Transcribe the passage from the framework agreement provisions below, starting with "(2) Under a" and going on through "on the terms provided for in the framework agreement.".

Page text
######
Division 12 Framework Agreements 

§ 70.  Award of framework agreement

 (1) The contracting authority may award a framework agreement for a term of up to four years. A longer term is allowed if it is objectively necessary and founded based on the object of the framework agreement.

 (2) The contracting authority will not award a framework agreement for the purpose of precluding, limiting or distorting competition.

 (3) A framework agreement will be awarded as a result of a procurement procedure organised in accordance with the procedure provided for in this Chapter. Tenders to which the consent for the award of a framework agreement is given will be chosen in accordance with the procedure for evaluation of tenders provided for in § 50 of this Act based on the ranking.

 (4) A framework agreement will be awarded, if possible, to at least three tenderers, provided that a sufficient number of qualified tenderers submit a tender compliant with the requirements provided for in the contract documents.

§ 71.  Award of public contracts under framework agreement

 (1) The terms of the framework agreement and the rules provided for in this section must be followed upon awarding public contracts under the framework agreement. If the terms of the public contracts awarded under a framework agreement differ from the terms of the framework agreement, the terms of the public contract must be more advantageous for the contracting authority than the terms provided for in the framework agreement; above all the unit price of the object of the public contract may be lower than the unit price provided for in the framework agreement.

 (2) Under a framework agreement awarded to one tenderer by the contracting authority, public contracts will be awarded within the scope of the terms provided for in the framework agreement. Upon awarding public contracts, the contracting authority may hold negotiations with the tenderer in a form that can be reproduced in writing or take minutes of the negotiations in the same form and ask the tenderer to modify the tender, if necessary.

 (3) If all the terms of awarding public contracts under a framework agreement have been set out in the framework agreement awarded by the contracting authority to more than one tenderer, the public contracts will be awarded on the terms provided for in the framework agreement.

 (4) If not all the terms of awarding public contracts under a framework agreement have been set out in the framework agreement awarded by the contracting authority to more than one tenderer, the contracting authority will award the public contracts on the basis of the framework agreement in accordance with the following procedure:
 1) the contracting authority must hold negotiations with all tenderers that are the parties to the framework agreement in writing or in the form of minutes;
 2) the contracting authority must grant the tenderers that are parties to the framework agreement a reasonable term for the award of the public contract on the basis of the framework agreement, taking into account the complexity of the object of the public contract and the time needed for submission of tenders;
 3) the tenderers that are parties to the public contract will submit tenders whose content will be confidential until expiry of the term specified in clause 2) of this subsection to the contracting authority in writing;
[RT I, 31.12.2010, 2 – entry into force 01.01.2011]
 4) the contracting authority will award the public contract under the framework agreement to the tenderer who has submitted the most advantageous tender in accordance with the terms of awarding public contracts provided for in the framework agreement.

 (41) The contracting authority may make a reasoned written decision on the award of a public contract and submit to each tenderer who is a part to a framework agreement a notice on the decision, which contains the details characterising the chosen tender, its advantages over the tender of the recipient of the notice and the name(s) of the chosen tenderer(s).
######
Entries supplied
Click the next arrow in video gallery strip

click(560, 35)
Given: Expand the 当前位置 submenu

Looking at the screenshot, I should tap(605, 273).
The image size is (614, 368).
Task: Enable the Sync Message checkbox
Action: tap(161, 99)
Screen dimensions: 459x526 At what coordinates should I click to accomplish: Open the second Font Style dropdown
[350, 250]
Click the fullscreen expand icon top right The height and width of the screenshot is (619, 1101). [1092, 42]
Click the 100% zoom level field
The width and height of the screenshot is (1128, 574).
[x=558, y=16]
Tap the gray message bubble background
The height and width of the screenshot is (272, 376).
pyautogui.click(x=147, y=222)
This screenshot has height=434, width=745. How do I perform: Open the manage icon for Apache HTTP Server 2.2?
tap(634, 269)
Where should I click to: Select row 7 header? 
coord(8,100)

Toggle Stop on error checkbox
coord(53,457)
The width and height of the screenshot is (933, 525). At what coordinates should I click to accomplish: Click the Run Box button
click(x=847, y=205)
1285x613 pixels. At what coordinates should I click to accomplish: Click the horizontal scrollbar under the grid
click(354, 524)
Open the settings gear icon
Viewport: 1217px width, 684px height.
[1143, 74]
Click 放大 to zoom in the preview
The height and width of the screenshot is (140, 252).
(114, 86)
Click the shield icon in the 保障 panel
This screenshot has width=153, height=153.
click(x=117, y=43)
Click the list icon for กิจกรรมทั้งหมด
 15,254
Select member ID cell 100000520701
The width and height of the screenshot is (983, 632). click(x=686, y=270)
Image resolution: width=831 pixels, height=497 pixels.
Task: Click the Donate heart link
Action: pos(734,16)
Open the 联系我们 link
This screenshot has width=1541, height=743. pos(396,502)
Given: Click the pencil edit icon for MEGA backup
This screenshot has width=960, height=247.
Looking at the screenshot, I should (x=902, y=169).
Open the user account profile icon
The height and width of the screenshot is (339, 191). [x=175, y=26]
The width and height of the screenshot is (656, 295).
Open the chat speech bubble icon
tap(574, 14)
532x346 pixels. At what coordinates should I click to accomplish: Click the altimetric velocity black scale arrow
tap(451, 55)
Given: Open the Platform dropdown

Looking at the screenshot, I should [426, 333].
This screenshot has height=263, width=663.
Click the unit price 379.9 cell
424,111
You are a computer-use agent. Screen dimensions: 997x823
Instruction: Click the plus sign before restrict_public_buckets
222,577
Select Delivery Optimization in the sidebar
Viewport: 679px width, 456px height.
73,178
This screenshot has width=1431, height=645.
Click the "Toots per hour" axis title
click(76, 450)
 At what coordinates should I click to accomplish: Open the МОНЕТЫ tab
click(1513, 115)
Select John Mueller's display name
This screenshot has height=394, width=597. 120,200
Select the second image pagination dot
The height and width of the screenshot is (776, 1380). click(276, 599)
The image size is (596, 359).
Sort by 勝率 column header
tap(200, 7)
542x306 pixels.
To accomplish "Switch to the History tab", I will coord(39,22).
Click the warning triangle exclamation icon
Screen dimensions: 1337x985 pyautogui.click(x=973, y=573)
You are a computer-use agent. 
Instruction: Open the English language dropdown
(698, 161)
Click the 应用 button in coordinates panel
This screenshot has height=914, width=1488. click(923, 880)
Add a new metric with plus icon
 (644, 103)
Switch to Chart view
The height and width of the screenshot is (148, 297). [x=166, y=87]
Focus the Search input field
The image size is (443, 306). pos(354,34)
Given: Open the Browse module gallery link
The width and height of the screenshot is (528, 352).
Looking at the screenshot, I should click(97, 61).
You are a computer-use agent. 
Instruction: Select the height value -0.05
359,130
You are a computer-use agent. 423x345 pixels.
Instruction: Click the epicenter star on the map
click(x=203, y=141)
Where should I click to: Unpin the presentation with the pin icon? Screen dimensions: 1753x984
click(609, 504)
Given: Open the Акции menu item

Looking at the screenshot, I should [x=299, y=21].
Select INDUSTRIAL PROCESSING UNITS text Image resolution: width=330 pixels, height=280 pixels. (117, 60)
######
Expected answer
(2) Under a framework agreement awarded to one tenderer by the contracting authority, public contracts will be awarded within the scope of the terms provided for in the framework agreement. Upon awarding public contracts, the contracting authority may hold negotiations with the tenderer in a form that can be reproduced in writing or take minutes of the negotiations in the same form and ask the tenderer to modify the tender, if necessary.

 (3) If all the terms of awarding public contracts under a framework agreement have been set out in the framework agreement awarded by the contracting authority to more than one tenderer, the public contracts will be awarded on the terms provided for in the framework agreement.